Il progetto nasce da una riflessione profonda: può sembrare contraddittorio guardare al passato per costruire il domani, ma non lo è. “Progetto Settanta” si muove consapevolmente su due direttrici: da un lato, la memoria di un decennio vissuto tra utopie e conflitti, dall’altro, l’ambizione di riscoprire in quelle esperienze la spinta per un nuovo pensiero collettivo.

Gli anni Settanta vengono così esplorati in tutta la loro complessità: le lotte operaie, il femminismo, le trasformazioni urbane, la musica, il cinema, ma anche le ombre del terrorismo e le derive violente che hanno segnato il fallimento di molte speranze. Un’epoca in cui si sperimentavano forme politiche dal basso, si cercava giustizia e reciprocità, ma che ha conosciuto anche restaurazioni cruente e repressioni.
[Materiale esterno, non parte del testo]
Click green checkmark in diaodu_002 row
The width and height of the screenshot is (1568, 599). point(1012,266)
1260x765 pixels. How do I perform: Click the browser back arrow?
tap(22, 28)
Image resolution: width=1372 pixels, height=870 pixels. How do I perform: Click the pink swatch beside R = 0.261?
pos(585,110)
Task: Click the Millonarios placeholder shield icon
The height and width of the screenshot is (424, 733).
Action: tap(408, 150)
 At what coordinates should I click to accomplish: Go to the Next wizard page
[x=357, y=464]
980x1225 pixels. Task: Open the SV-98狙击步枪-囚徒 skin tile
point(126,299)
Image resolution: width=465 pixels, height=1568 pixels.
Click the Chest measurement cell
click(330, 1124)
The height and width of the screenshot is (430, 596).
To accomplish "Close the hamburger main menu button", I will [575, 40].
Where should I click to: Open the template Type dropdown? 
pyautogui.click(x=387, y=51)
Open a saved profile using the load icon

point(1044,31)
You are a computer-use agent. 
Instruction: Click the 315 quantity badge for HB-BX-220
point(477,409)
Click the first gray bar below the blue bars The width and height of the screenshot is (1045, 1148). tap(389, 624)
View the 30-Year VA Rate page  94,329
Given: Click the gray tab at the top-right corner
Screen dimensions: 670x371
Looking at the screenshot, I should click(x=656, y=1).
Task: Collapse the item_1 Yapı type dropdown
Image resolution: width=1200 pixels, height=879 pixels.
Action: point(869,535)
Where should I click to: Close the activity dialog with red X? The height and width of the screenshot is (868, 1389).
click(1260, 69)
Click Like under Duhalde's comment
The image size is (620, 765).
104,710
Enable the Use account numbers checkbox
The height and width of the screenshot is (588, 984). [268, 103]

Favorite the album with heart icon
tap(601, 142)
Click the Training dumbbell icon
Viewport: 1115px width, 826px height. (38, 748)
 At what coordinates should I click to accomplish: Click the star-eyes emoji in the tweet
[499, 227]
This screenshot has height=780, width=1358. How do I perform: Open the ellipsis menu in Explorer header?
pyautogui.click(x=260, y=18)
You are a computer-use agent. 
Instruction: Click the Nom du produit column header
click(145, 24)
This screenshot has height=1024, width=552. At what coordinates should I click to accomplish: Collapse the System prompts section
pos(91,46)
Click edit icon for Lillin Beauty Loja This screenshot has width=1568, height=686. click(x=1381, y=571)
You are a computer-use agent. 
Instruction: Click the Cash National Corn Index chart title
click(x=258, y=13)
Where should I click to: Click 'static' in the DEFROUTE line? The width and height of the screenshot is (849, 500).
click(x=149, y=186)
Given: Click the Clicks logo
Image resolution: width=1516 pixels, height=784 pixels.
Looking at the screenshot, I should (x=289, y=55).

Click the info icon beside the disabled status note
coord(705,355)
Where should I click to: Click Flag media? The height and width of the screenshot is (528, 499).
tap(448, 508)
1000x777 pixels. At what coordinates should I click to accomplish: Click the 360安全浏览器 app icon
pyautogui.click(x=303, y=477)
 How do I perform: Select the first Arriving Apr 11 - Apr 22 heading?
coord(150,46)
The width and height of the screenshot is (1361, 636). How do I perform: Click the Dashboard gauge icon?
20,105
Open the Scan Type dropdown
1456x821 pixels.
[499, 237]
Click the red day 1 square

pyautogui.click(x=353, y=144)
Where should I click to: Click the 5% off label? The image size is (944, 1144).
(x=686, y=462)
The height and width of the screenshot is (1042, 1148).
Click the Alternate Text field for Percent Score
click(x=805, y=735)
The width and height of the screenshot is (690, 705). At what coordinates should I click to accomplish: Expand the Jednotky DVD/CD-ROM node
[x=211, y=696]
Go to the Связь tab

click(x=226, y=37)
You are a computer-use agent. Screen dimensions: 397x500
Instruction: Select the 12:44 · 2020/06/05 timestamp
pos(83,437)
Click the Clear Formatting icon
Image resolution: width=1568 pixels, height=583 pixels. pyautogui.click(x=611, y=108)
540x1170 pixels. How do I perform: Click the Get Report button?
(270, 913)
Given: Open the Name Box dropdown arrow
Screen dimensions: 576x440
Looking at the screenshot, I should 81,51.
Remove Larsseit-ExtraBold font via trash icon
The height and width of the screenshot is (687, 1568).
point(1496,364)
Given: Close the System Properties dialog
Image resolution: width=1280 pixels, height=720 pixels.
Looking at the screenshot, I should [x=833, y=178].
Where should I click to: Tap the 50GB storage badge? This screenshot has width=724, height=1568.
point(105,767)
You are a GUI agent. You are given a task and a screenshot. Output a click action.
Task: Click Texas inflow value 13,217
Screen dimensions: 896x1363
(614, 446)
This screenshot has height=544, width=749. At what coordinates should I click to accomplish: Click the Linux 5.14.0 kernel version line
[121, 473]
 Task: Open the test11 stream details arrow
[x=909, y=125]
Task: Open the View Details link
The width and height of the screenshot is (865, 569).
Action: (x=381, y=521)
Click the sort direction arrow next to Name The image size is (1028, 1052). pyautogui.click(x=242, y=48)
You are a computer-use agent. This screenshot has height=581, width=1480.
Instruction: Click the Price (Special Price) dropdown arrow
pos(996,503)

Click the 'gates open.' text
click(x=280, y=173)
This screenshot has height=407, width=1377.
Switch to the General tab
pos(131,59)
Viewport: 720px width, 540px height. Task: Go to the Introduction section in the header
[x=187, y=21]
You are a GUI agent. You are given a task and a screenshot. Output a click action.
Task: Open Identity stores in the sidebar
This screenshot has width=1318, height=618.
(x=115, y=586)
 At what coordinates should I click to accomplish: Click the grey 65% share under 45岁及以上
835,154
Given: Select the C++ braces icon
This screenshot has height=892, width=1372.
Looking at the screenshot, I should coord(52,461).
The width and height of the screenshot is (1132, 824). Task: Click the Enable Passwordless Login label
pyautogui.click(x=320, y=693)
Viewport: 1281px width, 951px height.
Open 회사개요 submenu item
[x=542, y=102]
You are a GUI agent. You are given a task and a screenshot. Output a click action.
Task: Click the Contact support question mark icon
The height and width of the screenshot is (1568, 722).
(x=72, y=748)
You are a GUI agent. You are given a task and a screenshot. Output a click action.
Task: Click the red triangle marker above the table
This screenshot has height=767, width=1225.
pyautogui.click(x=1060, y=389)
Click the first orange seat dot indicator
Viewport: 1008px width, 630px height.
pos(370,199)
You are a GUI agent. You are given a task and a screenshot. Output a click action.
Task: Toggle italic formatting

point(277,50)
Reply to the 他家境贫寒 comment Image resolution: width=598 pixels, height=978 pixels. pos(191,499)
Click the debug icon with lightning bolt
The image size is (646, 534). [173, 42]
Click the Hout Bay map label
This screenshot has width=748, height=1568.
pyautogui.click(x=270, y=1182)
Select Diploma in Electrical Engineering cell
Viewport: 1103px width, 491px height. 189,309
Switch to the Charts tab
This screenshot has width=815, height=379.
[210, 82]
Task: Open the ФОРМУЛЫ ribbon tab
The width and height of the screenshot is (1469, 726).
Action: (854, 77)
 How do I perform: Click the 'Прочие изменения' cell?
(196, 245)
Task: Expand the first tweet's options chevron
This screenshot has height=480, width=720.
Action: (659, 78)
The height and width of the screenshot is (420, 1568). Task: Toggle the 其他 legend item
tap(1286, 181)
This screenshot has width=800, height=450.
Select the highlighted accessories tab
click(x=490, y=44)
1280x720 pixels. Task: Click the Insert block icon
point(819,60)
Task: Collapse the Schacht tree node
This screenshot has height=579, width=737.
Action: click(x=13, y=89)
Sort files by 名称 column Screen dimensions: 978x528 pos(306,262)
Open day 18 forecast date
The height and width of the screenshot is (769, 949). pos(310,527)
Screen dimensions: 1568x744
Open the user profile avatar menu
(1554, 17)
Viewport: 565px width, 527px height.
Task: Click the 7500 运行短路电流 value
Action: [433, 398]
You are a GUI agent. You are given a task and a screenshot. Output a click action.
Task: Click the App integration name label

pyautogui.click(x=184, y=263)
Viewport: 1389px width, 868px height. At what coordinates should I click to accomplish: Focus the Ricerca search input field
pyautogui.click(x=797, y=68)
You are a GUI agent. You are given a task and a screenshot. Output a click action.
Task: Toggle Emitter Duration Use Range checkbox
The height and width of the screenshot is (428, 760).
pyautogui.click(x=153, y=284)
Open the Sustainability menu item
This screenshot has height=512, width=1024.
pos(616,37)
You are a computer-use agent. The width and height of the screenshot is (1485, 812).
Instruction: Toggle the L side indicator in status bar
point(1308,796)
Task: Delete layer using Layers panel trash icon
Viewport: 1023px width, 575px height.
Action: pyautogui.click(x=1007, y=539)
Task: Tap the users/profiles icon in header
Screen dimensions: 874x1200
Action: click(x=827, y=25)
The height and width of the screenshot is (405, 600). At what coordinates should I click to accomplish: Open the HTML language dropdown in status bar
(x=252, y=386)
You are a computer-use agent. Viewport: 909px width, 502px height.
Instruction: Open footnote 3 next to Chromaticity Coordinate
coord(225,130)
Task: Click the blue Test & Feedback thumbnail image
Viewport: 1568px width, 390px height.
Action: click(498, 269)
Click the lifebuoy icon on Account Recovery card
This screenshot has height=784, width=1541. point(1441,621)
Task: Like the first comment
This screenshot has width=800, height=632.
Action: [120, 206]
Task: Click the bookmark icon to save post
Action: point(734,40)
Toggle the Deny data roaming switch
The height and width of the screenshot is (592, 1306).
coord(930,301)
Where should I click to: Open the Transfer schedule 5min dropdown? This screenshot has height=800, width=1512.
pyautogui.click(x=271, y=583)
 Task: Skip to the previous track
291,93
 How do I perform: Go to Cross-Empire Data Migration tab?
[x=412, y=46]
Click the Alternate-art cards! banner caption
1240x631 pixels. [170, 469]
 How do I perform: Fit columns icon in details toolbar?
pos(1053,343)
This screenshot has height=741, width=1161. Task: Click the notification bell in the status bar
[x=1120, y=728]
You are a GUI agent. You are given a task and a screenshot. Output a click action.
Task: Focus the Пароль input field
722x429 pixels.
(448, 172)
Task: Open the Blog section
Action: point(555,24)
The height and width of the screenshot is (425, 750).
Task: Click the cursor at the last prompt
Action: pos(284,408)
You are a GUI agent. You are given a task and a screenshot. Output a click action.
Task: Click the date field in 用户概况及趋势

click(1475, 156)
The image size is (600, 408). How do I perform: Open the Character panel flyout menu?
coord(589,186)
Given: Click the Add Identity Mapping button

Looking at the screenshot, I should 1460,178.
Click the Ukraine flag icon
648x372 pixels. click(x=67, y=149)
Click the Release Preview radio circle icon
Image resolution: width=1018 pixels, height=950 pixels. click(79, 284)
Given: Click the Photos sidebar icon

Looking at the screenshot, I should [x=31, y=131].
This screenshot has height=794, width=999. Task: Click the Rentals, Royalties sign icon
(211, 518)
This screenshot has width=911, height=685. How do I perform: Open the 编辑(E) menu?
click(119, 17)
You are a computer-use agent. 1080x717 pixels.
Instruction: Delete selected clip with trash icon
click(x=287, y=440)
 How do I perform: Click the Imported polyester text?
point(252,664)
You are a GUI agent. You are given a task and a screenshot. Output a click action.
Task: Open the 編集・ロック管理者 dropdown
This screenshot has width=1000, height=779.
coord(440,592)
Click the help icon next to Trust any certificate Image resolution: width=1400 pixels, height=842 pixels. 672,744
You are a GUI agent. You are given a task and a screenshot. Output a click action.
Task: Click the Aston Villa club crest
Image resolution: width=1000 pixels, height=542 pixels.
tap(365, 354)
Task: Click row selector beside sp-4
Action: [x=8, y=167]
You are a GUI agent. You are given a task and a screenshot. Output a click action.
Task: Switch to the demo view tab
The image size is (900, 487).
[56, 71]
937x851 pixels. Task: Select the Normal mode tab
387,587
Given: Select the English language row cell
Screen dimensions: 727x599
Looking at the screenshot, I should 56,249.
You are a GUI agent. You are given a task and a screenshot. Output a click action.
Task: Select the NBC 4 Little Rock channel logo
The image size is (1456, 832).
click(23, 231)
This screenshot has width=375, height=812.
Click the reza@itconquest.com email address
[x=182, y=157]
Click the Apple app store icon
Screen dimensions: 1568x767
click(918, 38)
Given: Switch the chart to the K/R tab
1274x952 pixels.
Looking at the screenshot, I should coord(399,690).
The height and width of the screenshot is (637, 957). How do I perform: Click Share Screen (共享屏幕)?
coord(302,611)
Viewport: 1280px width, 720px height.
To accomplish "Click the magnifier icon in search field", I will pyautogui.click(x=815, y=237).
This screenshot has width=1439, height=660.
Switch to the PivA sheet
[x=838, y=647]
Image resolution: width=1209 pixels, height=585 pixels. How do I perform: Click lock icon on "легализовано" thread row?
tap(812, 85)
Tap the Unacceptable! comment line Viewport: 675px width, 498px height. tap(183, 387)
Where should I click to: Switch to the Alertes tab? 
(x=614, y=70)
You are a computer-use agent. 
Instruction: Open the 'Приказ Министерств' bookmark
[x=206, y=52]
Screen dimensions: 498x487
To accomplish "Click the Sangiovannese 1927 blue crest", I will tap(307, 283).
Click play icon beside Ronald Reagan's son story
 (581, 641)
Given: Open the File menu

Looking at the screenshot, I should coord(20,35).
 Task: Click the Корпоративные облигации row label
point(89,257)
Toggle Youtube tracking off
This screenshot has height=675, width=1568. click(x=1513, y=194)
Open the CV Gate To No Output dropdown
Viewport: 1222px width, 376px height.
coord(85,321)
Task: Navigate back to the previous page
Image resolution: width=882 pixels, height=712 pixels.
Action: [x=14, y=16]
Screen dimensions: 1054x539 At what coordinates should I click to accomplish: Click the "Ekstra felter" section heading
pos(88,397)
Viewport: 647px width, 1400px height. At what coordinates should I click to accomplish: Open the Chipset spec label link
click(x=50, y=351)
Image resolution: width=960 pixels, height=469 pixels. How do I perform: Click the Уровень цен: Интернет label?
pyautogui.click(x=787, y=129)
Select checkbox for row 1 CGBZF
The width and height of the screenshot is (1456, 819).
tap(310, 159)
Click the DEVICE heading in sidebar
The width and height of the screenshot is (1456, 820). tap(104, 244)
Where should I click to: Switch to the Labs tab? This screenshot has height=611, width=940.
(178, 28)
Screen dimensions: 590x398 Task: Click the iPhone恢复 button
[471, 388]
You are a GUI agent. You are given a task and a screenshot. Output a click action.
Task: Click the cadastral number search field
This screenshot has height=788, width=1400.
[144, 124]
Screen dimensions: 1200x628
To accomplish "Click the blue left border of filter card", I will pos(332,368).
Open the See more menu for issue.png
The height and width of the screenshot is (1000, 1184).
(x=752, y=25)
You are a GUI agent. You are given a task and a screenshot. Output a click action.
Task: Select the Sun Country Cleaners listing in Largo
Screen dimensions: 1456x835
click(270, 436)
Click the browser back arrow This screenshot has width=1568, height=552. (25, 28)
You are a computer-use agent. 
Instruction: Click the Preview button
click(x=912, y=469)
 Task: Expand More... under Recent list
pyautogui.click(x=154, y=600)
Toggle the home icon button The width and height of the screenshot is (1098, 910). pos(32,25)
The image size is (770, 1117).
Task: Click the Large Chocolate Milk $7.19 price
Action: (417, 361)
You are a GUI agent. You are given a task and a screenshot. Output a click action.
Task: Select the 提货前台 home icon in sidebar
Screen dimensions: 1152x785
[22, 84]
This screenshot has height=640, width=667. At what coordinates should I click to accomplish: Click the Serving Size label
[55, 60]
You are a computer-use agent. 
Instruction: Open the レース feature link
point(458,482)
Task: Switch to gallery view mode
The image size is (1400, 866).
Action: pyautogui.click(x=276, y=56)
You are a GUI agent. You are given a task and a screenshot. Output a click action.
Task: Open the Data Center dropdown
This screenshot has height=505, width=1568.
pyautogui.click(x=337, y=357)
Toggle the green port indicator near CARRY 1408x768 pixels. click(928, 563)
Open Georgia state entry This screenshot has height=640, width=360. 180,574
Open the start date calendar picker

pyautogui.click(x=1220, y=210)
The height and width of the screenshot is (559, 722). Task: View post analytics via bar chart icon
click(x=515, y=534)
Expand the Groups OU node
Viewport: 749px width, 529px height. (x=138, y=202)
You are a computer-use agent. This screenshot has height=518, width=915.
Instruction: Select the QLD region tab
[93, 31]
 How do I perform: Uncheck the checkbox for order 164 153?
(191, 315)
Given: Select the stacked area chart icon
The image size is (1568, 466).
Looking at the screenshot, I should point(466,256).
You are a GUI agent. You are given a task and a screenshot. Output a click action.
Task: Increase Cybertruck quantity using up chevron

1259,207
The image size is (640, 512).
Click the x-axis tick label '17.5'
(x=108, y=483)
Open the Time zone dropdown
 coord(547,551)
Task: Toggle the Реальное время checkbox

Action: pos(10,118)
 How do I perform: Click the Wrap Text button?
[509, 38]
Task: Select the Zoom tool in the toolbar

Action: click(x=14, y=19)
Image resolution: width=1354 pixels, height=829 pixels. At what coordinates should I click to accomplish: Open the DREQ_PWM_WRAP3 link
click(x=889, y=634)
Tra gli appuntamenti più attesi: Martedì 24 giugno, ore 18: “Da Salce a Cavani. Le visioni cinematografiche di una decade irregolare”, con il critico Mazzino Montinari e il regista Federico Greco, moderati da Paola Filippi. Un racconto attraverso il cinema di quegli anni, tra visioni radicali e narrazioni controcorrente.